══ SUPPLIED MATERIAL ══

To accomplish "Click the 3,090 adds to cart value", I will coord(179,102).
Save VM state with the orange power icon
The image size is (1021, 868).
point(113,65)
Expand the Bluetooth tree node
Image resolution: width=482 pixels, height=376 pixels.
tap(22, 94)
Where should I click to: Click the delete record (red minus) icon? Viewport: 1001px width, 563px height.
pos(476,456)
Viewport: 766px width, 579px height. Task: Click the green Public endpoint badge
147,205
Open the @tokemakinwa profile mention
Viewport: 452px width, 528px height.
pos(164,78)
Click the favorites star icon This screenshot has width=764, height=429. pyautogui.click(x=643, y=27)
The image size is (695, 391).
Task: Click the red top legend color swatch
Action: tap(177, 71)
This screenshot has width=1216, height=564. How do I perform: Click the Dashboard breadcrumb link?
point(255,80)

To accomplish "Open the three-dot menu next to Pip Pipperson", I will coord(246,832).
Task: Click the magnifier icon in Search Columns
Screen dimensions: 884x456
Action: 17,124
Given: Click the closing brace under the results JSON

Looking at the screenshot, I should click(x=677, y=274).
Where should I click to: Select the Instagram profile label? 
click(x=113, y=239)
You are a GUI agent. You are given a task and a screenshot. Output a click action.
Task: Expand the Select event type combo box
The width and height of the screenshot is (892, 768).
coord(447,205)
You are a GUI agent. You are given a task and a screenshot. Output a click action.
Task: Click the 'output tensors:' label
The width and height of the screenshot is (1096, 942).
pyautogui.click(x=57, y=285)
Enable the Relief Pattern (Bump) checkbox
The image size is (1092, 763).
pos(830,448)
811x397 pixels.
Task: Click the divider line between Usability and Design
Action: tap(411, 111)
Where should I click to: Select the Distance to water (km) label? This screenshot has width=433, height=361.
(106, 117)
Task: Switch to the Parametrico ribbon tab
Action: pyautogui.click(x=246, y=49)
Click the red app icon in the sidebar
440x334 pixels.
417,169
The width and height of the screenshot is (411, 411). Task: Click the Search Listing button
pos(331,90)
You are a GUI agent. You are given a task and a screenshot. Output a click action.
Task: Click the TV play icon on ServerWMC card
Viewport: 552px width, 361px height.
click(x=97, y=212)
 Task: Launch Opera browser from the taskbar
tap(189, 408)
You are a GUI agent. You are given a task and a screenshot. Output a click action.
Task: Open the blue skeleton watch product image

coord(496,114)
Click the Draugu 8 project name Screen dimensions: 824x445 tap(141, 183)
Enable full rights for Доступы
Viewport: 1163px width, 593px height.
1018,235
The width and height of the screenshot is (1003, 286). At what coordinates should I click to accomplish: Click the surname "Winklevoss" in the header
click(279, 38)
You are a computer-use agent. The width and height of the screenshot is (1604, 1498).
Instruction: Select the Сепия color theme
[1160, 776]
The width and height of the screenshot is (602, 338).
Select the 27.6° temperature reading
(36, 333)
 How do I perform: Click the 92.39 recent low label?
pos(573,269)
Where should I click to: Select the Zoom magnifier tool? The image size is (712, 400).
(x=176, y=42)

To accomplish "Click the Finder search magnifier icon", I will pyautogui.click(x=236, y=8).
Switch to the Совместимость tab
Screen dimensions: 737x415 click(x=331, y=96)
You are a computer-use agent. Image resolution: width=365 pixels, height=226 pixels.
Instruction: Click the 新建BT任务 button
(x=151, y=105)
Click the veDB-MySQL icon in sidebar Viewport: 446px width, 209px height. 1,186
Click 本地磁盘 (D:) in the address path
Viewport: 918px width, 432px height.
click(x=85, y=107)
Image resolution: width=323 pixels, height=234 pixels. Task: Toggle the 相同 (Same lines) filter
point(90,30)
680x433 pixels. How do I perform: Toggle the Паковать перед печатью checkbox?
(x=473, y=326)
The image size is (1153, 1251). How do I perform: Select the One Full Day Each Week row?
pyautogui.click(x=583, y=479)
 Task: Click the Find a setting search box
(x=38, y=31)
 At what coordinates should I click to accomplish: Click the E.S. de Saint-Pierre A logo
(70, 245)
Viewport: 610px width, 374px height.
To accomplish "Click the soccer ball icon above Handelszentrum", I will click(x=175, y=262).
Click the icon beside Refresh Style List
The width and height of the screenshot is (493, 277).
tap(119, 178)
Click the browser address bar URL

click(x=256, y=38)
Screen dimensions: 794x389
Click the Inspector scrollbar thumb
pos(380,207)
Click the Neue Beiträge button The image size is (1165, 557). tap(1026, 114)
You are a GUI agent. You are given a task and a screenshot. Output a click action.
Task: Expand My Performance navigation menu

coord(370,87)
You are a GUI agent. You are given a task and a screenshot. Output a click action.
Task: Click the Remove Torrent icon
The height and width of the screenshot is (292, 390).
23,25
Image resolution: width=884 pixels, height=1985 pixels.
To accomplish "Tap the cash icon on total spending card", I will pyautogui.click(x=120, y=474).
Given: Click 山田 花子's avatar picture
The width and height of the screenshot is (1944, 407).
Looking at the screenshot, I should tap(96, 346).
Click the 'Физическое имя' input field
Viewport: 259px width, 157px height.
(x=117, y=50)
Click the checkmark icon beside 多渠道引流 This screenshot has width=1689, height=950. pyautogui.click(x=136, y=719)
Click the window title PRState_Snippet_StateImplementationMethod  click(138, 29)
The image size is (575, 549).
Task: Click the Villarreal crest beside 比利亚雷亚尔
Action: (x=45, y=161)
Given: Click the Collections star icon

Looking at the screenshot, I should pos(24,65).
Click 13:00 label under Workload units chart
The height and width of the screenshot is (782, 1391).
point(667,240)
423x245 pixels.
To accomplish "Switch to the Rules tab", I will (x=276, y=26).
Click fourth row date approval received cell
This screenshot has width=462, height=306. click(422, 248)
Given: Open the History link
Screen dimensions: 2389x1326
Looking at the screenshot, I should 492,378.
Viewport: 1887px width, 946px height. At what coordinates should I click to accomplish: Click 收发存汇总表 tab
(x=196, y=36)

═══

### TO DO
Lay out every line of the entries above as a Markdown table with the columns Row and Line, numbering the rows and leaving out blank lines.

### FINAL ANSWER
| Row | Line |
|---|---|
| 1 | To accomplish "Click the 3,090 adds to cart value", I will coord(179,102). |
| 2 | Save VM state with the orange power icon |
| 3 | The image size is (1021, 868). |
| 4 | point(113,65) |
| 5 | Expand the Bluetooth tree node |
| 6 | Image resolution: width=482 pixels, height=376 pixels. |
| 7 | tap(22, 94) |
| 8 | Where should I click to: Click the delete record (red minus) icon? Viewport: 1001px width, 563px height. |
| 9 | pos(476,456) |
| 10 | Viewport: 766px width, 579px height. Task: Click the green Public endpoint badge |
| 11 | 147,205 |
| 12 | Open the @tokemakinwa profile mention |
| 13 | Viewport: 452px width, 528px height. |
| 14 | pos(164,78) |
| 15 | Click the favorites star icon This screenshot has width=764, height=429. pyautogui.click(x=643, y=27) |
| 16 | The image size is (695, 391). |
| 17 | Task: Click the red top legend color swatch |
| 18 | Action: tap(177, 71) |
| 19 | This screenshot has width=1216, height=564. How do I perform: Click the Dashboard breadcrumb link? |
| 20 | point(255,80) |
| 21 | To accomplish "Open the three-dot menu next to Pip Pipperson", I will coord(246,832). |
| 22 | Task: Click the magnifier icon in Search Columns |
| 23 | Screen dimensions: 884x456 |
| 24 | Action: 17,124 |
| 25 | Given: Click the closing brace under the results JSON |
| 26 | Looking at the screenshot, I should click(x=677, y=274). |
| 27 | Where should I click to: Select the Instagram profile label?  |
| 28 | click(x=113, y=239) |
| 29 | You are a GUI agent. You are given a task and a screenshot. Output a click action. |
| 30 | Task: Expand the Select event type combo box |
| 31 | The width and height of the screenshot is (892, 768). |
| 32 | coord(447,205) |
| 33 | You are a GUI agent. You are given a task and a screenshot. Output a click action. |
| 34 | Task: Click the 'output tensors:' label |
| 35 | The width and height of the screenshot is (1096, 942). |
| 36 | pyautogui.click(x=57, y=285) |
| 37 | Enable the Relief Pattern (Bump) checkbox |
| 38 | The image size is (1092, 763). |
| 39 | pos(830,448) |
| 40 | 811x397 pixels. |
| 41 | Task: Click the divider line between Usability and Design |
| 42 | Action: tap(411, 111) |
| 43 | Where should I click to: Select the Distance to water (km) label? This screenshot has width=433, height=361. |
| 44 | (106, 117) |
| 45 | Task: Switch to the Parametrico ribbon tab |
| 46 | Action: pyautogui.click(x=246, y=49) |
| 47 | Click the red app icon in the sidebar |
| 48 | 440x334 pixels. |
| 49 | 417,169 |
| 50 | The width and height of the screenshot is (411, 411). Task: Click the Search Listing button |
| 51 | pos(331,90) |
| 52 | You are a GUI agent. You are given a task and a screenshot. Output a click action. |
| 53 | Task: Click the TV play icon on ServerWMC card |
| 54 | Viewport: 552px width, 361px height. |
| 55 | click(x=97, y=212) |
| 56 |  Task: Launch Opera browser from the taskbar |
| 57 | tap(189, 408) |
| 58 | You are a GUI agent. You are given a task and a screenshot. Output a click action. |
| 59 | Task: Open the blue skeleton watch product image |
| 60 | coord(496,114) |
| 61 | Click the Draugu 8 project name Screen dimensions: 824x445 tap(141, 183) |
| 62 | Enable full rights for Доступы |
| 63 | Viewport: 1163px width, 593px height. |
| 64 | 1018,235 |
| 65 | The width and height of the screenshot is (1003, 286). At what coordinates should I click to accomplish: Click the surname "Winklevoss" in the header |
| 66 | click(279, 38) |
| 67 | You are a computer-use agent. The width and height of the screenshot is (1604, 1498). |
| 68 | Instruction: Select the Сепия color theme |
| 69 | [1160, 776] |
| 70 | The width and height of the screenshot is (602, 338). |
| 71 | Select the 27.6° temperature reading |
| 72 | (36, 333) |
| 73 |  How do I perform: Click the 92.39 recent low label? |
| 74 | pos(573,269) |
| 75 | Where should I click to: Select the Zoom magnifier tool? The image size is (712, 400). |
| 76 | (x=176, y=42) |
| 77 | To accomplish "Click the Finder search magnifier icon", I will pyautogui.click(x=236, y=8). |
| 78 | Switch to the Совместимость tab |
| 79 | Screen dimensions: 737x415 click(x=331, y=96) |
| 80 | You are a computer-use agent. Image resolution: width=365 pixels, height=226 pixels. |
| 81 | Instruction: Click the 新建BT任务 button |
| 82 | (x=151, y=105) |
| 83 | Click the veDB-MySQL icon in sidebar Viewport: 446px width, 209px height. 1,186 |
| 84 | Click 本地磁盘 (D:) in the address path |
| 85 | Viewport: 918px width, 432px height. |
| 86 | click(x=85, y=107) |
| 87 | Image resolution: width=323 pixels, height=234 pixels. Task: Toggle the 相同 (Same lines) filter |
| 88 | point(90,30) |
| 89 | 680x433 pixels. How do I perform: Toggle the Паковать перед печатью checkbox? |
| 90 | (x=473, y=326) |
| 91 | The image size is (1153, 1251). How do I perform: Select the One Full Day Each Week row? |
| 92 | pyautogui.click(x=583, y=479) |
| 93 |  Task: Click the Find a setting search box |
| 94 | (x=38, y=31) |
| 95 |  At what coordinates should I click to accomplish: Click the E.S. de Saint-Pierre A logo |
| 96 | (70, 245) |
| 97 | Viewport: 610px width, 374px height. |
| 98 | To accomplish "Click the soccer ball icon above Handelszentrum", I will click(x=175, y=262). |
| 99 | Click the icon beside Refresh Style List |
| 100 | The width and height of the screenshot is (493, 277). |
| 101 | tap(119, 178) |
| 102 | Click the browser address bar URL |
| 103 | click(x=256, y=38) |
| 104 | Screen dimensions: 794x389 |
| 105 | Click the Inspector scrollbar thumb |
| 106 | pos(380,207) |
| 107 | Click the Neue Beiträge button The image size is (1165, 557). tap(1026, 114) |
| 108 | You are a GUI agent. You are given a task and a screenshot. Output a click action. |
| 109 | Task: Expand My Performance navigation menu |
| 110 | coord(370,87) |
| 111 | You are a GUI agent. You are given a task and a screenshot. Output a click action. |
| 112 | Task: Click the Remove Torrent icon |
| 113 | The height and width of the screenshot is (292, 390). |
| 114 | 23,25 |
| 115 | Image resolution: width=884 pixels, height=1985 pixels. |
| 116 | To accomplish "Tap the cash icon on total spending card", I will pyautogui.click(x=120, y=474). |
| 117 | Given: Click 山田 花子's avatar picture |
| 118 | The width and height of the screenshot is (1944, 407). |
| 119 | Looking at the screenshot, I should tap(96, 346). |
| 120 | Click the 'Физическое имя' input field |
| 121 | Viewport: 259px width, 157px height. |
| 122 | (x=117, y=50) |
| 123 | Click the checkmark icon beside 多渠道引流 This screenshot has width=1689, height=950. pyautogui.click(x=136, y=719) |
| 124 | Click the window title PRState_Snippet_StateImplementationMethod  click(138, 29) |
| 125 | The image size is (575, 549). |
| 126 | Task: Click the Villarreal crest beside 比利亚雷亚尔 |
| 127 | Action: (x=45, y=161) |
| 128 | Given: Click the Collections star icon |
| 129 | Looking at the screenshot, I should pos(24,65). |
| 130 | Click 13:00 label under Workload units chart |
| 131 | The height and width of the screenshot is (782, 1391). |
| 132 | point(667,240) |
| 133 | 423x245 pixels. |
| 134 | To accomplish "Switch to the Rules tab", I will (x=276, y=26). |
| 135 | Click fourth row date approval received cell |
| 136 | This screenshot has width=462, height=306. click(422, 248) |
| 137 | Given: Open the History link |
| 138 | Screen dimensions: 2389x1326 |
| 139 | Looking at the screenshot, I should 492,378. |
| 140 | Viewport: 1887px width, 946px height. At what coordinates should I click to accomplish: Click 收发存汇总表 tab |
| 141 | (x=196, y=36) |